*** GIVEN DATA Section Begins ***

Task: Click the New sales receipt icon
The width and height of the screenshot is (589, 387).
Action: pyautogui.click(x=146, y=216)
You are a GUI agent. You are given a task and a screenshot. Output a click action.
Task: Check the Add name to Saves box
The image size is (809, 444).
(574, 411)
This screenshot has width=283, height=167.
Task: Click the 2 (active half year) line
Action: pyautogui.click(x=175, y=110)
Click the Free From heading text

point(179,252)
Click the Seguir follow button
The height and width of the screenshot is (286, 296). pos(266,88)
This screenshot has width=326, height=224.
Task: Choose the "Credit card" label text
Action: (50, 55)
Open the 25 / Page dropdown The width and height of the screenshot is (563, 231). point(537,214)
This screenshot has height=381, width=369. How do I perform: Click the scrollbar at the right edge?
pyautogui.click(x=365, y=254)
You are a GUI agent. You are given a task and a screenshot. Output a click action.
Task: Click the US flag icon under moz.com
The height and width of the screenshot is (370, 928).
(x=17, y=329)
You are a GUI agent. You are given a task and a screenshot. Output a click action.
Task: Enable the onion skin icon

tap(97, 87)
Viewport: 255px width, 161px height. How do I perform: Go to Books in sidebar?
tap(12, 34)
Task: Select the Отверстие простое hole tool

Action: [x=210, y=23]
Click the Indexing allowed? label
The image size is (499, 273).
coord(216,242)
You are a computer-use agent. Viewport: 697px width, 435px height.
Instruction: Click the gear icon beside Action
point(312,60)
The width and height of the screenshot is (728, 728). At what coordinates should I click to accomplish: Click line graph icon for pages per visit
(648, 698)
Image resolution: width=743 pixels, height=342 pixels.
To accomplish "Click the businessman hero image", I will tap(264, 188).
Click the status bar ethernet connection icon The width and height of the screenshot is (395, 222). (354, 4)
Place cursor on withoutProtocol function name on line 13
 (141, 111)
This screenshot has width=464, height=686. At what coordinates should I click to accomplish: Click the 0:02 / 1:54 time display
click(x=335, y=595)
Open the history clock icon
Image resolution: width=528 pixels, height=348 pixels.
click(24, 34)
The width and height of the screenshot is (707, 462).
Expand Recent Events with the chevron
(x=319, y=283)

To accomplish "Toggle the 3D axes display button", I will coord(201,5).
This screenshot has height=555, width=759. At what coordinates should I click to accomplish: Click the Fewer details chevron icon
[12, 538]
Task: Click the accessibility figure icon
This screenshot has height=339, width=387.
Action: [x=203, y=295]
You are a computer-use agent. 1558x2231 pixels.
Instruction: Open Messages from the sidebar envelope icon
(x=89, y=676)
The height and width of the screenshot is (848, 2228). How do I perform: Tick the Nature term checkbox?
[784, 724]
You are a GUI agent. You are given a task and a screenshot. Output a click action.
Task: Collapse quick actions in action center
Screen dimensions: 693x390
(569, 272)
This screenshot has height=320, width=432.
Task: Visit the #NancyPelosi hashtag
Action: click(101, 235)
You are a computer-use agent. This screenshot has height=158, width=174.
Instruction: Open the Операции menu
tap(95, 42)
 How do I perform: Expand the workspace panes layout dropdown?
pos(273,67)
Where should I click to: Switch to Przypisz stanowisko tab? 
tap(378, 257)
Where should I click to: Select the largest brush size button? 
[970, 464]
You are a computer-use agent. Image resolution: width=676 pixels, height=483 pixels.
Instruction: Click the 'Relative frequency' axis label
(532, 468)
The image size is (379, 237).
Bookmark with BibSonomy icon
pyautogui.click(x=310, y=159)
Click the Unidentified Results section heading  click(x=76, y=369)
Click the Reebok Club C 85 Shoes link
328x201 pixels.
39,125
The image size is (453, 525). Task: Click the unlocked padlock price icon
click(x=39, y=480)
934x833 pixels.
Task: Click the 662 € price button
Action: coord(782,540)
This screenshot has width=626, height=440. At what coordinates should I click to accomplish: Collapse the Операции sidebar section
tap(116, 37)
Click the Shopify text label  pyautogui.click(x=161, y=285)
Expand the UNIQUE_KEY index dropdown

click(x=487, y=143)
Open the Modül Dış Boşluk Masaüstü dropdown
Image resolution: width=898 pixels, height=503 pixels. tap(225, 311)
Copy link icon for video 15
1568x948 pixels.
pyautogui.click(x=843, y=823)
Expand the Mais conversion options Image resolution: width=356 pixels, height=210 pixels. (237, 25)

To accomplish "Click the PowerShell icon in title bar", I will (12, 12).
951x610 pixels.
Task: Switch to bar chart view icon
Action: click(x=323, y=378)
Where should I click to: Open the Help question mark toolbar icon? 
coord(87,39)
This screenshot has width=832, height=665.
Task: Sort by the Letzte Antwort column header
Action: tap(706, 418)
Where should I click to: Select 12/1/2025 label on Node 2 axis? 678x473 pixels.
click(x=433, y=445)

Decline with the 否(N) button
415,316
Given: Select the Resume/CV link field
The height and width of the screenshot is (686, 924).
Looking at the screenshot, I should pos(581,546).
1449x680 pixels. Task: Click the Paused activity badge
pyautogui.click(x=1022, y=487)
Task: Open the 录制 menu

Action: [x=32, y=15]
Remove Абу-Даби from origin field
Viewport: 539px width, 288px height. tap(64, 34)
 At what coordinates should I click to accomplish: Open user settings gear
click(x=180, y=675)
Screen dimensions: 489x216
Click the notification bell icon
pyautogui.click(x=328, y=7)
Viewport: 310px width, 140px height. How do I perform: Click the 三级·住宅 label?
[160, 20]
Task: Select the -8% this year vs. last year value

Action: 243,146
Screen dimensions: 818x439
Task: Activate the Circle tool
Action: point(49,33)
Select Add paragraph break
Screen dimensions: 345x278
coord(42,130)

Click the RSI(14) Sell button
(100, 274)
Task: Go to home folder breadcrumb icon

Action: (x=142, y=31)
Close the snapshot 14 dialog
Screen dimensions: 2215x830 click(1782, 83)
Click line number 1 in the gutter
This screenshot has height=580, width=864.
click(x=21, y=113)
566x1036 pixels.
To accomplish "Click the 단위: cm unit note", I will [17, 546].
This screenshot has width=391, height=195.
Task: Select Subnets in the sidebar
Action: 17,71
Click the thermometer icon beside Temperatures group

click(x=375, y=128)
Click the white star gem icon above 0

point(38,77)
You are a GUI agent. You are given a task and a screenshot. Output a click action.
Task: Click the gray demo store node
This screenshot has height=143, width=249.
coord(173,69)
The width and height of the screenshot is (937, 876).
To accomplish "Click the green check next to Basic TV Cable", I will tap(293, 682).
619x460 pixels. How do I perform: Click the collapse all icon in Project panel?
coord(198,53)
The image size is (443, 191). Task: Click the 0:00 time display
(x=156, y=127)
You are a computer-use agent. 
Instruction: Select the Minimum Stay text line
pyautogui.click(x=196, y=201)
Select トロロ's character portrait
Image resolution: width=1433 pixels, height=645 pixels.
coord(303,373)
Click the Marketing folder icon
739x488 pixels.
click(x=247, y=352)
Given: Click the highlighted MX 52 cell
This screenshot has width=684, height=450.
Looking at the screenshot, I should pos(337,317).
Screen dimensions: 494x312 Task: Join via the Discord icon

*** GIVEN DATA Section Ends ***

◆ TASK GOAL
Where the listing above reaches the line that contains "Where should I click to: Open", start retyping, and finish with the line that contains "The width and height of the screenshot is (937, 876)."; reproduce those lines exactly and no others.

◆ RESULT OF THE TASK
Where should I click to: Open the Help question mark toolbar icon? 
coord(87,39)
This screenshot has width=832, height=665.
Task: Sort by the Letzte Antwort column header
Action: tap(706, 418)
Where should I click to: Select 12/1/2025 label on Node 2 axis? 678x473 pixels.
click(x=433, y=445)

Decline with the 否(N) button
415,316
Given: Select the Resume/CV link field
The height and width of the screenshot is (686, 924).
Looking at the screenshot, I should pos(581,546).
1449x680 pixels. Task: Click the Paused activity badge
pyautogui.click(x=1022, y=487)
Task: Open the 录制 menu

Action: [x=32, y=15]
Remove Абу-Даби from origin field
Viewport: 539px width, 288px height. tap(64, 34)
 At what coordinates should I click to accomplish: Open user settings gear
click(x=180, y=675)
Screen dimensions: 489x216
Click the notification bell icon
pyautogui.click(x=328, y=7)
Viewport: 310px width, 140px height. How do I perform: Click the 三级·住宅 label?
[160, 20]
Task: Select the -8% this year vs. last year value

Action: 243,146
Screen dimensions: 818x439
Task: Activate the Circle tool
Action: point(49,33)
Select Add paragraph break
Screen dimensions: 345x278
coord(42,130)

Click the RSI(14) Sell button
(100, 274)
Task: Go to home folder breadcrumb icon

Action: (x=142, y=31)
Close the snapshot 14 dialog
Screen dimensions: 2215x830 click(1782, 83)
Click line number 1 in the gutter
This screenshot has height=580, width=864.
click(x=21, y=113)
566x1036 pixels.
To accomplish "Click the 단위: cm unit note", I will [17, 546].
This screenshot has width=391, height=195.
Task: Select Subnets in the sidebar
Action: 17,71
Click the thermometer icon beside Temperatures group

click(x=375, y=128)
Click the white star gem icon above 0

point(38,77)
You are a GUI agent. You are given a task and a screenshot. Output a click action.
Task: Click the gray demo store node
This screenshot has height=143, width=249.
coord(173,69)
The width and height of the screenshot is (937, 876).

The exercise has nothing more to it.